=== AVAILABLE DATA ===
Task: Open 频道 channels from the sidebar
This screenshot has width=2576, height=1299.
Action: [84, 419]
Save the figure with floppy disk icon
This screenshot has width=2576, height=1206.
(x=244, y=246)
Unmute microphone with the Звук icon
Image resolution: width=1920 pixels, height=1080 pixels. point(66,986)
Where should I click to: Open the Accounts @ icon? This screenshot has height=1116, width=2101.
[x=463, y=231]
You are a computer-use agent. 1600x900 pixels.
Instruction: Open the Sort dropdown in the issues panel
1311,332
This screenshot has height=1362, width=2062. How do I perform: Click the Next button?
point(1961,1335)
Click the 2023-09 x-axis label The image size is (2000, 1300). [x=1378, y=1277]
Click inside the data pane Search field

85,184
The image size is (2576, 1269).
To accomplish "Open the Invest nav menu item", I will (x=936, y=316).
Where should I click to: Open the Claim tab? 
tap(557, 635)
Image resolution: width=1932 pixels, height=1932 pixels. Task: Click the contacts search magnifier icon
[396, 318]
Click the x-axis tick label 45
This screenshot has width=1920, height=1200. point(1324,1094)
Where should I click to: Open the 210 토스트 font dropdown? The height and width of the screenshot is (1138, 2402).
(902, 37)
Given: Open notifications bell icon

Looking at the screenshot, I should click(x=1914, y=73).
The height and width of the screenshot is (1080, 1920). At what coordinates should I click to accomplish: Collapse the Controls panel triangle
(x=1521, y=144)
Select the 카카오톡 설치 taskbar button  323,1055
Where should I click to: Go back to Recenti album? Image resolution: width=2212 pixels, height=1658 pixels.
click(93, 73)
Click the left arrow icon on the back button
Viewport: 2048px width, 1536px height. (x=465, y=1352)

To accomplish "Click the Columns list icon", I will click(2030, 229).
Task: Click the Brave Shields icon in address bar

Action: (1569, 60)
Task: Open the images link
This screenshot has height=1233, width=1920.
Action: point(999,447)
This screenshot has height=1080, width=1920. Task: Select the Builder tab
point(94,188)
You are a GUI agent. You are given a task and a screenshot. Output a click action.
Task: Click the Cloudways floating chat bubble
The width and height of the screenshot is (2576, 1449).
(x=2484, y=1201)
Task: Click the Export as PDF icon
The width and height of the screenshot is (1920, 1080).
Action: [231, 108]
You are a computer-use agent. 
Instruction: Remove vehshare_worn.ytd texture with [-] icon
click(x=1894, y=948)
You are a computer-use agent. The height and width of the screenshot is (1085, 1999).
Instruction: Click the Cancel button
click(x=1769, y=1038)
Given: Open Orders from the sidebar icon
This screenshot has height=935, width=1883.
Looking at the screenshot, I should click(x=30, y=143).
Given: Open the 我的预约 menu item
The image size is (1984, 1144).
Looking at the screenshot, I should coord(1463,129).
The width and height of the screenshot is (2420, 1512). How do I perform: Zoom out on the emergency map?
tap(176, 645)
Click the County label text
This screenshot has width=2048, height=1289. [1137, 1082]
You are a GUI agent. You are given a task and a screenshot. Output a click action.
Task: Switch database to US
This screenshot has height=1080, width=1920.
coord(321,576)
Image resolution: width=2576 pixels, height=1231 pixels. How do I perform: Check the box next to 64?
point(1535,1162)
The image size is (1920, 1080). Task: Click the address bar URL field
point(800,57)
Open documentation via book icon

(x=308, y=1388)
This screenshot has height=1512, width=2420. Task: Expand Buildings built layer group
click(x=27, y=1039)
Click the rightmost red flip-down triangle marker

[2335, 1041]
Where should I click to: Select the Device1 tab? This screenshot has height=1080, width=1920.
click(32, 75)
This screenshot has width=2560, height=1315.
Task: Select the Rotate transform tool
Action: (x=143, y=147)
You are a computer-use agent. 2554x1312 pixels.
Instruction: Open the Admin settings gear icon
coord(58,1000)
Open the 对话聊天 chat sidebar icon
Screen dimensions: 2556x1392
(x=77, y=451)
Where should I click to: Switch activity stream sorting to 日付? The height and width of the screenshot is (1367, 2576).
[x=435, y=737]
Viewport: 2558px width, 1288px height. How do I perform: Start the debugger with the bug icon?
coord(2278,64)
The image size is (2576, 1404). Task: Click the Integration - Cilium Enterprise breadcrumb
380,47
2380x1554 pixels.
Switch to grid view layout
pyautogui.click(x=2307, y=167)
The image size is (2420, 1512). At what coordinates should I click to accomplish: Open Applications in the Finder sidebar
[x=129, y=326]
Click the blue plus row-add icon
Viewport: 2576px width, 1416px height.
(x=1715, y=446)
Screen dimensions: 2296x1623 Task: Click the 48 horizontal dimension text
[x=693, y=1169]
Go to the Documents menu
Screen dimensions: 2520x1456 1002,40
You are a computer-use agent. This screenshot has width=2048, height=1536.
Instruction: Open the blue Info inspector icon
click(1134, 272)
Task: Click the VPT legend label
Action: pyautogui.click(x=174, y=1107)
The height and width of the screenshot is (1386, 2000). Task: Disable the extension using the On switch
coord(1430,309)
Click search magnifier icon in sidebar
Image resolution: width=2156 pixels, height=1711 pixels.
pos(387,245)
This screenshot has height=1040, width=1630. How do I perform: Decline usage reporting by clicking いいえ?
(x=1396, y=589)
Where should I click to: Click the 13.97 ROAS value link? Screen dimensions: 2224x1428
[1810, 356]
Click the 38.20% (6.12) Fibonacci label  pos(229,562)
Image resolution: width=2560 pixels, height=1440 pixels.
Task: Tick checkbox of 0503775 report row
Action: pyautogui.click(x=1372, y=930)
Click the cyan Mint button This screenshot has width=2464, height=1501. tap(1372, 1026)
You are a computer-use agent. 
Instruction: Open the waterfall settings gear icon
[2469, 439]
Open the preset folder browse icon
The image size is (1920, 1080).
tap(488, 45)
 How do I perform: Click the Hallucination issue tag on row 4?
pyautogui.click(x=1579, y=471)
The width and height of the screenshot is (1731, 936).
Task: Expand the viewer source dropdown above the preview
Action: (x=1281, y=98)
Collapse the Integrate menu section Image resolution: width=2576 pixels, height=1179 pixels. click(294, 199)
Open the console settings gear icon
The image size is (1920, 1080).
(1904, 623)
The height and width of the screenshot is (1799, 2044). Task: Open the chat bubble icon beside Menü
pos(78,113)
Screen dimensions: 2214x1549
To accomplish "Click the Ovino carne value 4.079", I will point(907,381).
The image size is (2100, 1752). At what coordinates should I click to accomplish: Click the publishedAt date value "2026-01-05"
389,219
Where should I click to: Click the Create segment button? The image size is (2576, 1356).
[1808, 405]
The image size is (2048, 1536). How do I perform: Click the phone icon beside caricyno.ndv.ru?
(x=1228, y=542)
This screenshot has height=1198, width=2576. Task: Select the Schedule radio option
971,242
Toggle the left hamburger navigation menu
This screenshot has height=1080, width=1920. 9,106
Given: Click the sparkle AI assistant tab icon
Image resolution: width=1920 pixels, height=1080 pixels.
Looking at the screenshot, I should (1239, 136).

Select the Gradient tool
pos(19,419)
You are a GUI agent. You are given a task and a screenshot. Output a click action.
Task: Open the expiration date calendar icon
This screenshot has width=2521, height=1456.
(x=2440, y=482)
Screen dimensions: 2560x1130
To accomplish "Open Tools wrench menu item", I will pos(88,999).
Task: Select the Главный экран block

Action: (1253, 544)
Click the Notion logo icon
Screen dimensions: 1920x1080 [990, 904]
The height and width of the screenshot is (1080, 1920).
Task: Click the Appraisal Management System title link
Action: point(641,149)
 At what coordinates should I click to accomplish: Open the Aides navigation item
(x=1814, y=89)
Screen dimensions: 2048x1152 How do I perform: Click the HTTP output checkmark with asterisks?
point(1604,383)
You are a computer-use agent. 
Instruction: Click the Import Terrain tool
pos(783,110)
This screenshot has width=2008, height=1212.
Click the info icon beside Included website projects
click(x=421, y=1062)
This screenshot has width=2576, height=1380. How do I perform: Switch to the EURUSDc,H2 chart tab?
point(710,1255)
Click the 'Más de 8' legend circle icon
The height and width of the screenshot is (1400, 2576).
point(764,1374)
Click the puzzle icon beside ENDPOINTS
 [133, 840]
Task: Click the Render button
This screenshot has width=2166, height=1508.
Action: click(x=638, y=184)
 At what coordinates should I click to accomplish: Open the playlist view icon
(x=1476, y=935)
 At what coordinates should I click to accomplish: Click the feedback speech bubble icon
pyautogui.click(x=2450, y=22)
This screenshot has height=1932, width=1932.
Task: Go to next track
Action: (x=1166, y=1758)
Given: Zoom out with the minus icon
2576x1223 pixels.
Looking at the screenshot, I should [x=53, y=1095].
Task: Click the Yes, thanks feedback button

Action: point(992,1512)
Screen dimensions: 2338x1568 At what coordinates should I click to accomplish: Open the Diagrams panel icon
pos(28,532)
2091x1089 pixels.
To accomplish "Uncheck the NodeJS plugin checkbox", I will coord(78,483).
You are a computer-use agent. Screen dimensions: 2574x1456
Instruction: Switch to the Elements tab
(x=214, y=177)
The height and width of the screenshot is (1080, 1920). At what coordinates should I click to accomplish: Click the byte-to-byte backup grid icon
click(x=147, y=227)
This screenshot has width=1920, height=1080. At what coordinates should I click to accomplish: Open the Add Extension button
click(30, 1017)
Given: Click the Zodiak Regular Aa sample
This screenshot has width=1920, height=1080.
===
DIRECTIONS: Here the job is to set down exactly the lines of the material above that fall between the one with "At what coordinates should I click to accomplish: Open the Aides" and the one with "2091x1089 pixels.", inclusive, and nothing beyond them.

SOLUTION TO THE EXERCISE:
 At what coordinates should I click to accomplish: Open the Aides navigation item
(x=1814, y=89)
Screen dimensions: 2048x1152 How do I perform: Click the HTTP output checkmark with asterisks?
point(1604,383)
You are a computer-use agent. 
Instruction: Click the Import Terrain tool
pos(783,110)
This screenshot has width=2008, height=1212.
Click the info icon beside Included website projects
click(x=421, y=1062)
This screenshot has width=2576, height=1380. How do I perform: Switch to the EURUSDc,H2 chart tab?
point(710,1255)
Click the 'Más de 8' legend circle icon
The height and width of the screenshot is (1400, 2576).
point(764,1374)
Click the puzzle icon beside ENDPOINTS
 [133, 840]
Task: Click the Render button
This screenshot has width=2166, height=1508.
Action: click(x=638, y=184)
 At what coordinates should I click to accomplish: Open the playlist view icon
(x=1476, y=935)
 At what coordinates should I click to accomplish: Click the feedback speech bubble icon
pyautogui.click(x=2450, y=22)
This screenshot has height=1932, width=1932.
Task: Go to next track
Action: (x=1166, y=1758)
Given: Zoom out with the minus icon
2576x1223 pixels.
Looking at the screenshot, I should [x=53, y=1095].
Task: Click the Yes, thanks feedback button

Action: point(992,1512)
Screen dimensions: 2338x1568 At what coordinates should I click to accomplish: Open the Diagrams panel icon
pos(28,532)
2091x1089 pixels.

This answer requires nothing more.